What the...........................

schigara

New member
I guess things can only go well for so long.

Stability is great and all but still crap happens.

I have a SPS coral that just RTN'd and is totally gone in a 36hr period and another has started RTN'ing.

DKh- 9.6 all day and night, month after month
Ca- 440-460
MG- 1350
PH 7.99-8.29
Temp- 78.1-.78.9
Nitrate-0/undetectable
PO4 undetectable
Ammonia & nitrite- 0
Flow-40x and unchanged in months

Pictures are pre-RTN

Dying
337501807_jf9vx-L.jpg


RIP
337501437_eBghG-L.jpg
 
That really stinks I know you have really put a lot of work into your setup.

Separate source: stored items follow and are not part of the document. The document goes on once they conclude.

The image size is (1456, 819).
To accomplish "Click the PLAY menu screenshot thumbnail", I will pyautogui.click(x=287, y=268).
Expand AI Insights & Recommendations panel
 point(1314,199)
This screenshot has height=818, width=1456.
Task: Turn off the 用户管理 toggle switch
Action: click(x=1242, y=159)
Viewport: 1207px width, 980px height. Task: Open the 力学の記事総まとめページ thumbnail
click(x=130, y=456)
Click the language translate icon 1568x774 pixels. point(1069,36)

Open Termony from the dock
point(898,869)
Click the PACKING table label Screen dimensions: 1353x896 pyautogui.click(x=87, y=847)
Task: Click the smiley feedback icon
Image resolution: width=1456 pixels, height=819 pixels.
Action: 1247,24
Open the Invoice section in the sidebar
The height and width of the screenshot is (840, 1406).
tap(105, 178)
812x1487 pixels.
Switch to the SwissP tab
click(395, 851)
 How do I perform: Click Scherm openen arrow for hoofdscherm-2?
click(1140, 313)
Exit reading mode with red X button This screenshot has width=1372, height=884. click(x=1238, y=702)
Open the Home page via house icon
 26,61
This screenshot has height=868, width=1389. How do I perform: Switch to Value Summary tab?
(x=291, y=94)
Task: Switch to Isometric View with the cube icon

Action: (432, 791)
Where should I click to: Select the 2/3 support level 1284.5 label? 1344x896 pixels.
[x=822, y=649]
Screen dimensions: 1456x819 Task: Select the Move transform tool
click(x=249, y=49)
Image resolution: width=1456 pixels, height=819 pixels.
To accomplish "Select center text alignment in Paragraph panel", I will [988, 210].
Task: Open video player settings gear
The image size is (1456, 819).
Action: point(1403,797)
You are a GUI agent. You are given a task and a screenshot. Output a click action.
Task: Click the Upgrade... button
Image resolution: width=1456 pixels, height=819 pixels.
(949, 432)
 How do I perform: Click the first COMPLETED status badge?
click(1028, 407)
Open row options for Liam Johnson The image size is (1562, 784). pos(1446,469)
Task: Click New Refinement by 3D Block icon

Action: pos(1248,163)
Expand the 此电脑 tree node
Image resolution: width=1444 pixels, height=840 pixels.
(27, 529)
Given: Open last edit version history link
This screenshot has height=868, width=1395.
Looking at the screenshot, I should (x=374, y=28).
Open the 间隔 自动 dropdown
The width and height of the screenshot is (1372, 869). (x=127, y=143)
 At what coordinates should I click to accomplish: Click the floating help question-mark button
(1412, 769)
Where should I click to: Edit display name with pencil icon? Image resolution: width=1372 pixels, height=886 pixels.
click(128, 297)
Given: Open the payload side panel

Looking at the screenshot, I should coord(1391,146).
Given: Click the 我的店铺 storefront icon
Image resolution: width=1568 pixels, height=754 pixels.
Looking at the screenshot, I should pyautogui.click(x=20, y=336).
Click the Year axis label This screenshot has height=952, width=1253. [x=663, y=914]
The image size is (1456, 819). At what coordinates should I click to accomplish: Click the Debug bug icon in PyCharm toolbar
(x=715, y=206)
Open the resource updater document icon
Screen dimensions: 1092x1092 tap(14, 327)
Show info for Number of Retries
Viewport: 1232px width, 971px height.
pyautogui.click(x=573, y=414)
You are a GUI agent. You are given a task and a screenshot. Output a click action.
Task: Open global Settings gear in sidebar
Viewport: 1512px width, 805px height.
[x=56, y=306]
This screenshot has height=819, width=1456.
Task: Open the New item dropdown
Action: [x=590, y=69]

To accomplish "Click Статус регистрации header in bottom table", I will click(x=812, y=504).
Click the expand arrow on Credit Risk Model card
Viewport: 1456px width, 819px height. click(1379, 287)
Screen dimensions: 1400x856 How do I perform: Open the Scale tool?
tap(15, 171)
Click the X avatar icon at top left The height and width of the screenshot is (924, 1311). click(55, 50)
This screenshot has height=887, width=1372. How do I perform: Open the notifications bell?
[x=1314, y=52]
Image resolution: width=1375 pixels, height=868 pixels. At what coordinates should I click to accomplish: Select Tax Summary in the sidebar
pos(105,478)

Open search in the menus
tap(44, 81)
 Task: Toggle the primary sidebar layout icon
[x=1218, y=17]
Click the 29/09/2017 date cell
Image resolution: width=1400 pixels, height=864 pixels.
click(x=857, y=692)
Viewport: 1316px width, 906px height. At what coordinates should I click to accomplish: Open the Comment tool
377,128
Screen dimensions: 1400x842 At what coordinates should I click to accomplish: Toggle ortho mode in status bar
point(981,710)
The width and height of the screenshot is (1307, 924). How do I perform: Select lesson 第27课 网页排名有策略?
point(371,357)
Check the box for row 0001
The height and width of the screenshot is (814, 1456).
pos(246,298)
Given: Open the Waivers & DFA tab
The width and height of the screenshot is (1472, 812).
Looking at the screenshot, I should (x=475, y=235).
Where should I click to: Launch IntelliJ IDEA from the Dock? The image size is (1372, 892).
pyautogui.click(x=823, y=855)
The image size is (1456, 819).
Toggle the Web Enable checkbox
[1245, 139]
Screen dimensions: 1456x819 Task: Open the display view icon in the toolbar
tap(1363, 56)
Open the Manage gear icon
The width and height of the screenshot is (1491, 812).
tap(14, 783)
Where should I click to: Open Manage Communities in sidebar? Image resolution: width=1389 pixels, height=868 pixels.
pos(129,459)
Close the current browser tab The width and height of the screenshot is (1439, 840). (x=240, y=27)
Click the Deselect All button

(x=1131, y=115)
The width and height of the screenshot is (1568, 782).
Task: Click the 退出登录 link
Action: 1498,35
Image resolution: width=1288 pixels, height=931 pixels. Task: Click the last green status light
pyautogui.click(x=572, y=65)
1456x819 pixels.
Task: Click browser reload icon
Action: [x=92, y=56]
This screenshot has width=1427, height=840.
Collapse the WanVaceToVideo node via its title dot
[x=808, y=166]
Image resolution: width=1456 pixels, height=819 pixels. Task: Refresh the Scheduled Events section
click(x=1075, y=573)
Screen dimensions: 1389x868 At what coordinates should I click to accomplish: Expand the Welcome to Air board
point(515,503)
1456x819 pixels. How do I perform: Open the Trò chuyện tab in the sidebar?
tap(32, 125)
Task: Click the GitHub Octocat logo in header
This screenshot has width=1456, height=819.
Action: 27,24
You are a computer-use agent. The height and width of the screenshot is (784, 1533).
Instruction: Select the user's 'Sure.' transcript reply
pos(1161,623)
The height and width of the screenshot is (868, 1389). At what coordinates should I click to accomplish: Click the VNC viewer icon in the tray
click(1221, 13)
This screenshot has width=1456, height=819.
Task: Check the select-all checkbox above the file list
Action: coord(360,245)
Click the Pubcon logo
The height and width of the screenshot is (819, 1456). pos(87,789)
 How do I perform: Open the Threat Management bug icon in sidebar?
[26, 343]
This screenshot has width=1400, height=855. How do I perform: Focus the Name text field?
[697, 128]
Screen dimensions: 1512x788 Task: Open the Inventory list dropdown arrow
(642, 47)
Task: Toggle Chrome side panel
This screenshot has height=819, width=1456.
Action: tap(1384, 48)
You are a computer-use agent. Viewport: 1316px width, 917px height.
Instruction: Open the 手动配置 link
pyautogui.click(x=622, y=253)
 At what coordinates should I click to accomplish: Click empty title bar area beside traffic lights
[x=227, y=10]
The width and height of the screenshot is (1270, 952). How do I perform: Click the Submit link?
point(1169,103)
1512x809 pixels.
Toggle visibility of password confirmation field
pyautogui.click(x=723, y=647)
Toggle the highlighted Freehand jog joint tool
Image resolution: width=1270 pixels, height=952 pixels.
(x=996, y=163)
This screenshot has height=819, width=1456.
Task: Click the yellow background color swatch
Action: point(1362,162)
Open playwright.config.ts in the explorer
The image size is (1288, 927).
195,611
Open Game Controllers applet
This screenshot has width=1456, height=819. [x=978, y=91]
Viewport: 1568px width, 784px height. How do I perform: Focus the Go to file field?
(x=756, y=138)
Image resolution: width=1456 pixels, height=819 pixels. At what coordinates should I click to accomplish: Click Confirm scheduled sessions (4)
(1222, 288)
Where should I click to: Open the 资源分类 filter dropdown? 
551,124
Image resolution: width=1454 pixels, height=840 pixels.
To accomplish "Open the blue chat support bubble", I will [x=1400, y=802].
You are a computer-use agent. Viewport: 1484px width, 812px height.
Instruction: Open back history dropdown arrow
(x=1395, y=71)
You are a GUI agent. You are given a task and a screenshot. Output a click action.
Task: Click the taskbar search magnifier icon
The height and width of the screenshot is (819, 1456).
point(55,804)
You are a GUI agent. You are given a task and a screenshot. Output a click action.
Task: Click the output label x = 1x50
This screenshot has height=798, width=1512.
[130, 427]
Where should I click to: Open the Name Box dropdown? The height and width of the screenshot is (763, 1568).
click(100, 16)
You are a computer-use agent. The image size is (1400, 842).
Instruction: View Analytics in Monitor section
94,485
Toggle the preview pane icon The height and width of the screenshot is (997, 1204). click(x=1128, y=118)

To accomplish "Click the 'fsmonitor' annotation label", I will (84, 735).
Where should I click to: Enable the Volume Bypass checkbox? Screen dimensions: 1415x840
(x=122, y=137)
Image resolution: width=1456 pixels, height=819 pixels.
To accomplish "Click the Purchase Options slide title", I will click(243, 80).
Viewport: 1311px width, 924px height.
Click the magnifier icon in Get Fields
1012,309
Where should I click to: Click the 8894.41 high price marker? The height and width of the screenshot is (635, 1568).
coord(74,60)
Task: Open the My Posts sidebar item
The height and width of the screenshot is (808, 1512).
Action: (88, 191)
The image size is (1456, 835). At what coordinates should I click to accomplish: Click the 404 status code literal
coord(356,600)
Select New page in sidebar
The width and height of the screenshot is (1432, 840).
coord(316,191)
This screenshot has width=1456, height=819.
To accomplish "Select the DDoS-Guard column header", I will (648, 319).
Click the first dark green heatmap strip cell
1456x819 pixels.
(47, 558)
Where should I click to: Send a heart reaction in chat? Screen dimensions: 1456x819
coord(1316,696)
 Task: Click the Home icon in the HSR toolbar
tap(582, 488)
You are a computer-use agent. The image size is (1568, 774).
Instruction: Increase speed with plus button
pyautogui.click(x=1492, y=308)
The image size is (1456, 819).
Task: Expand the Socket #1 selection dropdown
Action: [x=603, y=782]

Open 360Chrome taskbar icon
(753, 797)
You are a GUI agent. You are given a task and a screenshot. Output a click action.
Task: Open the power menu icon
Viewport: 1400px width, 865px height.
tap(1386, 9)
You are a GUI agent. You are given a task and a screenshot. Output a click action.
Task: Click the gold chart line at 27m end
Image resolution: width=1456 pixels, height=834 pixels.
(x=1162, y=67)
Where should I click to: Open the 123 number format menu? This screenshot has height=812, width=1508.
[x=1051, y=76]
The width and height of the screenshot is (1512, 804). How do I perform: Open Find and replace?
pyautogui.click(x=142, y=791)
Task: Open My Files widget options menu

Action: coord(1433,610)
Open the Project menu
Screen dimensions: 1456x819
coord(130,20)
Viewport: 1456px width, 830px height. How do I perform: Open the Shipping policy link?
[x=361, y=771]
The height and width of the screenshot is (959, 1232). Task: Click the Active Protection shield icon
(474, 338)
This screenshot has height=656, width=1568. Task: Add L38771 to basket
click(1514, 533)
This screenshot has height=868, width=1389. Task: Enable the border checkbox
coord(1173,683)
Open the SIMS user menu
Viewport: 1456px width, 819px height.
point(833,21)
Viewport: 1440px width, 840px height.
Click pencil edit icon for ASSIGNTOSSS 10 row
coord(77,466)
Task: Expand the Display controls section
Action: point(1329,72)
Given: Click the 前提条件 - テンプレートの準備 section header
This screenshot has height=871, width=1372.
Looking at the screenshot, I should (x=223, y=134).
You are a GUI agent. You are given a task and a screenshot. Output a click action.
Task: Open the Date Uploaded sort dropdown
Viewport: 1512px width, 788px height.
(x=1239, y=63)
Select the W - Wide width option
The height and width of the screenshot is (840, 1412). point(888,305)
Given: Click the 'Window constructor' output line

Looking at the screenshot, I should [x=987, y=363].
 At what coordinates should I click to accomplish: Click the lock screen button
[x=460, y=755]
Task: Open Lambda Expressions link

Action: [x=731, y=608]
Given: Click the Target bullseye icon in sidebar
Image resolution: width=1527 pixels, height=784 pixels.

It stinks to lose anything you work with and care for like this stuff. Hopefully you can find out what it is and put a quick stop to it.

I wish you good luck!!
 
What changed in the tank?
Addition of Probidio?
Temperature change?
Different light bulbs?
Anything at all?
 
Light change was June 7th and I raised them about from 10" to 18" off surface and slowly, over a 2 week period, lowered them back to 10" off surface.

Probidio started 5 weeks ago and dosing is per instructions.

No changes in temp and fluctuations throughout the day are less than 1 degree.

Do these things just happen sometimes for no good reason?

RTN_01.JPG


RTN_02.JPG
 
RTN comes and goes from my experience. Its usually something as inperceptable as a slight fluctuation somewhere to a small coral war that began and ended overnight. When it comes to RTN you will want to IMMEDIATELY frag the specimen. Take a frag that is as far from the RTN as possible. Remember you want to save the SPECIES, not the SPECIMEN. Meaning. don't try and get a huge frag, just something workable. And take as many as you think you can without doing more damage than the RTN is already doing. I took two small fingers of an acro I had once (they were probably 1/4" on a hand size colony) just in case I lost the whole thing. Long story short, my colony died but the frags lived.
As far as treating RTN goes I'll let someone with more exp answer that. I had no luck treating it. I just held my breath and prayed it made it. I have had one other RTN and recover on its own. But with a 50/50 track record I'm just not exp'd enough on treatment.
B
 
I don't think AEFW. I have looked as closely as I can and didn't see any. They are mostly clear-light tan brown in color?
 
It could be a combination of things. Higher intensity lights, less nutrients, use of carbon or ozone,...etc. It might not be just one thing. That doesn't look like AEFW from what I can see as I don't see the mottled bite mark appearance generally associated with their presence.
 
My tank has been operating and stable for about a year, and my growth as been incredible. I started Probidio in March to help me cure a water-quality problem (of my own making), and it cured the issue. In May or June I added a few Acropora frags, which all grew nicely for about six weeks until one just up and died. The rest continue to do fine.

I think the moral of the story, as you declared in your first post, is "stability is great and all but still crap happens."